__Task instructions__. All lines between the one holding "Where should I click to: Click the map" and the end of the material below, both ends included, should be restated exactly.

__Dataset content__.
*** Block opens ***

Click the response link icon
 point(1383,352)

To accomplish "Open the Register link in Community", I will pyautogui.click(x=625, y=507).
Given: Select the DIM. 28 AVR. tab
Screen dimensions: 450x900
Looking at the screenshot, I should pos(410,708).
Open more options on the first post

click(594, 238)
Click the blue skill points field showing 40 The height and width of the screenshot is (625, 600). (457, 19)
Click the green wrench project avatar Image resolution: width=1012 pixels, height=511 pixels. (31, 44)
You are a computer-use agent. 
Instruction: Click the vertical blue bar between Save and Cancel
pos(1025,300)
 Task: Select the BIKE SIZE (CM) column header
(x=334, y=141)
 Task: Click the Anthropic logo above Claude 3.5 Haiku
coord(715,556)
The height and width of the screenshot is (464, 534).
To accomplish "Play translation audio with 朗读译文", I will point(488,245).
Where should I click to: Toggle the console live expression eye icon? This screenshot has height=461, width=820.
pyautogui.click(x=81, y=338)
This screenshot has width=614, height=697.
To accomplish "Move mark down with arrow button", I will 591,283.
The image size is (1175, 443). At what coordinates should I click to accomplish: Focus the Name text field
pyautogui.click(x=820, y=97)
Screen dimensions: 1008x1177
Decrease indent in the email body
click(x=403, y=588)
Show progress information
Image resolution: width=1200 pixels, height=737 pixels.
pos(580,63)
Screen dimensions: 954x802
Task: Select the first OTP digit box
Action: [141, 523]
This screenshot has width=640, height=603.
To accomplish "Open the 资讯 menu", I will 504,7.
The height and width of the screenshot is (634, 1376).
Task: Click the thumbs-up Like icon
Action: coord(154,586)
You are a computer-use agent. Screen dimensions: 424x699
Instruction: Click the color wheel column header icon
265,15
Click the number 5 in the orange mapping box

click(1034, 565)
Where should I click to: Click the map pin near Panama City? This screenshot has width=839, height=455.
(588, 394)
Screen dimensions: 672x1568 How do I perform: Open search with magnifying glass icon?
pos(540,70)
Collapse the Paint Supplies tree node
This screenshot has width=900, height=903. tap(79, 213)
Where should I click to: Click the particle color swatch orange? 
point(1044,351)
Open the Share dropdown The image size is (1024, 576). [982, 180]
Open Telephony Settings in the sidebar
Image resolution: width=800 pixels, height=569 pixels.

*** Block closes ***

__Response area__.
Where should I click to: Click the map pin near Panama City? This screenshot has width=839, height=455.
(588, 394)
Screen dimensions: 672x1568 How do I perform: Open search with magnifying glass icon?
pos(540,70)
Collapse the Paint Supplies tree node
This screenshot has width=900, height=903. tap(79, 213)
Where should I click to: Click the particle color swatch orange? 
point(1044,351)
Open the Share dropdown The image size is (1024, 576). [982, 180]
Open Telephony Settings in the sidebar
Image resolution: width=800 pixels, height=569 pixels.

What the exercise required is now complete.